Plague Writing in Early Modern England

preview-18

Plague Writing in Early Modern England Book Detail

Author : Ernest B. Gilman
Publisher : University of Chicago Press
Page : 309 pages
File Size : 38,72 MB
Release : 2009-08-01
Category : History
ISBN : 0226294110

DOWNLOAD BOOK

Plague Writing in Early Modern England by Ernest B. Gilman PDF Summary

Book Description: During the seventeenth century, England was beset by three epidemics of the bubonic plague, each outbreak claiming between a quarter and a third of the population of London and other urban centers. Surveying a wide range of responses to these epidemics—sermons, medical tracts, pious exhortations, satirical pamphlets, and political commentary—Plague Writing in Early Modern England brings to life the many and complex ways Londoners made sense of such unspeakable devastation. Ernest B. Gilman argues that the plague writing of the period attempted unsuccessfully to rationalize the catastrophic and that its failure to account for the plague as an instrument of divine justice fundamentally threatened the core of Christian belief. Gilman also trains his critical eye on the works of Jonson, Donne, Pepys, and Defoe, which, he posits, can be more fully understood when put into the context of this century-long project to “write out” the plague. Ultimately, Plague Writing in Early Modern England is more than a compendium of artifacts of a bygone era; it holds up a distant mirror to reflect our own condition in the age of AIDS, super viruses, multidrug resistant tuberculosis, and the hovering threat of a global flu pandemic.

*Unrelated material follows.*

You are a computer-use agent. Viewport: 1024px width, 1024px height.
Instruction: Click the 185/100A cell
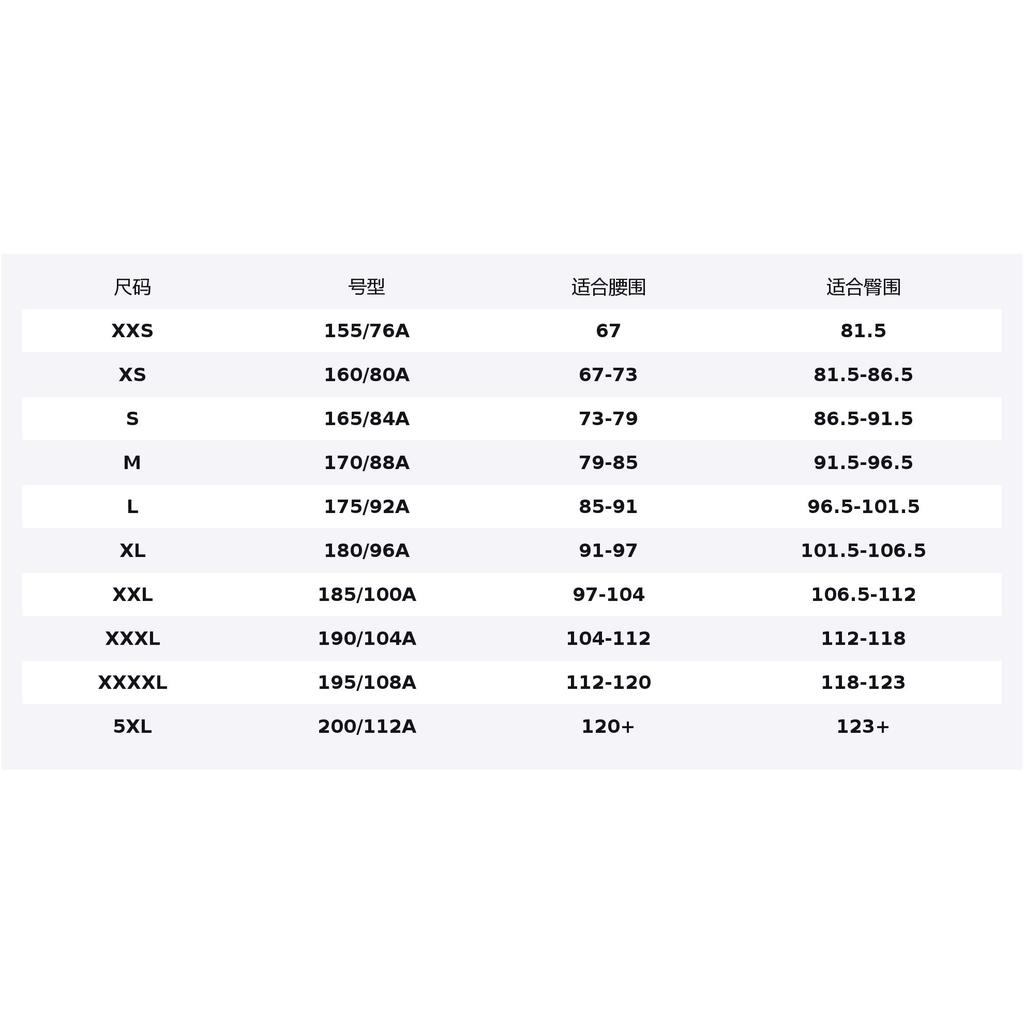coord(366,594)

Disclaimer: ciasse.com does not own Plague Writing in Early Modern England books pdf, neither created or scanned. We just provide the link that is already available on the internet, public domain and in Google Drive. If any way it violates the law or has any issues, then kindly mail us via contact us page to request the removal of the link.


Curiosity

preview-18

Curiosity Book Detail

Author : Barbara M. Benedict
Publisher : University of Chicago Press
Page : 338 pages
File Size : 36,57 MB
Release : 2001
Category : History
ISBN : 9780226042640

DOWNLOAD BOOK

Curiosity by Barbara M. Benedict PDF Summary

Book Description: In this striking social history, Barbara M. Benedict draws on the texts of the early modern period to discover the era's attitudes toward curiosity, a trait we learn was often depicted as an unsavory form of transgression or cultural ambition.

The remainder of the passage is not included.